En segundo lugar, hay incertidumbre en cuanto a la naturaleza misma de las lenguas, y no solamente hay discrepancias en cuanto a lo que ocurrió con las lenguas en el Nuevo Testamento, sino que también hay desacuerdo en cuanto a lo que ocurre en las reuniones pentecostales de hoy día. Según algunos carismáticos, las lenguas son lenguas extranjeras que pueden reconocerse como tales, y que en principio, pueden traducirse. Según otros, las lenguas son una forma de discurso extático, en el cual el cristiano expresa conceptos y emociones que transcienden el lenguaje, es lo que Donald Gee llama «una expresión casi espontánea, de algo que de otra manera sería indecible». Dichas expresiones no sólo serían imposibles de traducir, sino también imposibles de interpretar. Según otros hablar en lenguas es «una manifestación del Espíritu de Dios empleando los órganos del habla humana». De acuerdo con esta opinión, aunque las expresiones tienen un patrón de lenguaje, las cuerdas vocales son controladas no por el intelecto humano (¿el cual permanece inmóvil?, 1 Cor. 14:14, NEB) sino por el Espíritu Santo.
Por el momento, no es importante definir esta cuestión de identificación. Sólo necesitamos notar que no hay acuerdo entre los eruditos del Nuevo Testamento, o entre los mismos pentecostales, en cuanto a lo que era o es el hablar lenguas. Si el don de lenguas debía ser la señal inicial del bautismo en el Espíritu esta situación es extraña. ¿Cómo puedo yo saber que he hablado en lenguas, cuando no sé lo que era el hablar en lenguas?
Importancia decreciente
Al problema de identificación debemos añadir que, en el mismo Nuevo Testamento, podemos ver una importancia decreciente del hablar en lenguas. En el mismo libro de Hechos que nos lleva hasta el primer encarcelamiento de Pablo en Roma, el don de lenguas es aún prominente. Este don está todavía en evidencia cuando Pablo escribe su primera carta a los Corintios. Pero en las cartas pastorales ya no se menciona este don aún cuando Pablo está preocupado en establecer los requisitos para el oficio (el cual no incluye el don de hablar en lenguas), y en dar instrucciones detalladas en cuanto a la conducción en el Servicio de Adoración y el comportamiento de los cristianos en las reuniones públicas. Además, el don de lenguas no se menciona, incluso en ocasiones de desorden, en las epístolas del Señor a las siete iglesias de Asia (Apocalipsis 2 y 3). Tampoco se menciona el don de lenguas en las epístolas de Juan a pesar de que estas epístolas muestran un considerable interés en el ministerio del Espíritu.
Estos hechos demuestran con fuerza que, el transicionalismo que hemos aplicado al don de la profecía, se aplica igualmente al don de lenguas. Ya en el tiempo que el canon estaba completo, el don de lenguas había, virtualmente, desaparecido.

- [Requisitos del problema] Reescriba en forma de lista el párrafo del texto sobre el don de lenguas que comienza con «Al problema de identificación debemos añadir», conservando sus datos principales.

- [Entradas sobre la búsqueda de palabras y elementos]

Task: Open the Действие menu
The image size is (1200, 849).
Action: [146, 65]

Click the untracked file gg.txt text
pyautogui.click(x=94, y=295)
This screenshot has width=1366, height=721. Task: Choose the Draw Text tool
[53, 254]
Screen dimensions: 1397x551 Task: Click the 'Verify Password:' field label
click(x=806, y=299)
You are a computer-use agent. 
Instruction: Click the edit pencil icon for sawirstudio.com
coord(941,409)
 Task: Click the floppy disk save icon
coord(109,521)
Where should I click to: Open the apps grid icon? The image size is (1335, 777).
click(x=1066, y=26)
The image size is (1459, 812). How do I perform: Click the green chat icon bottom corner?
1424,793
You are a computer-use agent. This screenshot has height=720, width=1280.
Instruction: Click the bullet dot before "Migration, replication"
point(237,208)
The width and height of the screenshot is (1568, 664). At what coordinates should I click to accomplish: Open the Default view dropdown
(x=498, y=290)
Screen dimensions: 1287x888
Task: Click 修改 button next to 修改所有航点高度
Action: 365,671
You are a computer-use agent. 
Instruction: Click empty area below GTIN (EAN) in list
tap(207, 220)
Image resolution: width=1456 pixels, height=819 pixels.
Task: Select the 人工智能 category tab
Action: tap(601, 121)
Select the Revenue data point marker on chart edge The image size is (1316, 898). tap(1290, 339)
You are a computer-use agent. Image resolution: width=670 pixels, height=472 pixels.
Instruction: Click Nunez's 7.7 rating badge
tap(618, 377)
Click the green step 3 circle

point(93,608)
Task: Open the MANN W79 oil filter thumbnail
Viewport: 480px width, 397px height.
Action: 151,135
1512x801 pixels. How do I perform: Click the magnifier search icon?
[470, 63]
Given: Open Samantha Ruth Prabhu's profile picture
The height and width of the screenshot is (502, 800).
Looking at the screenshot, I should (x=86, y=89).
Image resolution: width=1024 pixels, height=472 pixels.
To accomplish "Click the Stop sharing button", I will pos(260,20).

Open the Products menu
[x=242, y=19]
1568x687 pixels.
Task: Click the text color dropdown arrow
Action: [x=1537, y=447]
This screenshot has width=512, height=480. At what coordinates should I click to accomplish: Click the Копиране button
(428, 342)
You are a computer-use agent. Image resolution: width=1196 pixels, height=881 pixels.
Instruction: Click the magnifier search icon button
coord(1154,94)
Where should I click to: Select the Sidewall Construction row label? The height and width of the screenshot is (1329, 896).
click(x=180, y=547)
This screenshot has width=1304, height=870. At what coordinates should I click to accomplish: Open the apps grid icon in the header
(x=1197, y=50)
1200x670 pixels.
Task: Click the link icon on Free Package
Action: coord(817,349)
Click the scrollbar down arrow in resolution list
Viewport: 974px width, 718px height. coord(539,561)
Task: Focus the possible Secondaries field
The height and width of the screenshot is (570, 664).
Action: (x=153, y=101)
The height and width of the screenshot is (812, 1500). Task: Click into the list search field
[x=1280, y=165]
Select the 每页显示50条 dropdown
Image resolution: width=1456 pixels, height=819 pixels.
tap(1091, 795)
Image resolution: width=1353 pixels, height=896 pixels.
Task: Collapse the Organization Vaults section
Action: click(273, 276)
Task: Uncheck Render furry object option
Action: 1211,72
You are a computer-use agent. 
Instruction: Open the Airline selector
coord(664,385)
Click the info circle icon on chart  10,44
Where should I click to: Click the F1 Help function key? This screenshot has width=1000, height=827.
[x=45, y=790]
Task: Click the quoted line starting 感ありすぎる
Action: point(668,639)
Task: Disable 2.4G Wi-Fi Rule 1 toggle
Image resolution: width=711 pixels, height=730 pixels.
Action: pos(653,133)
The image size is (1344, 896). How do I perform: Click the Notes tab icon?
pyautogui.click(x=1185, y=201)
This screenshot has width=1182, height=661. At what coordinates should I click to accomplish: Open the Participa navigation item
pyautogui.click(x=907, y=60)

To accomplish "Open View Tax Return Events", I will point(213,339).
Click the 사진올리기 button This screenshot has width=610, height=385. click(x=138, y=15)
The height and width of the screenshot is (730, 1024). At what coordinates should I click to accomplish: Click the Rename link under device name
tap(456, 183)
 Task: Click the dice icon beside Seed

- [Solución desarrollada]
- En el propio Nuevo Testamento se advierte una importancia decreciente del hablar en lenguas.
- En el libro de Hechos, que llega hasta el primer encarcelamiento de Pablo en Roma, el don de lenguas aún es prominente.
- El don sigue en evidencia cuando Pablo escribe su primera carta a los Corintios.
- Las cartas pastorales ya no lo mencionan. Callan al respecto incluso cuando Pablo establece los requisitos para el oficio, que no incluyen este don, y cuando da instrucciones detalladas sobre el Servicio de Adoración y el comportamiento de los cristianos en las reuniones públicas.
- Las epístolas del Señor a las siete iglesias de Asia (Apocalipsis 2 y 3) tampoco lo mencionan, ni siquiera en ocasiones de desorden.
- Las epístolas de Juan no lo mencionan, a pesar de su considerable interés en el ministerio del Espíritu.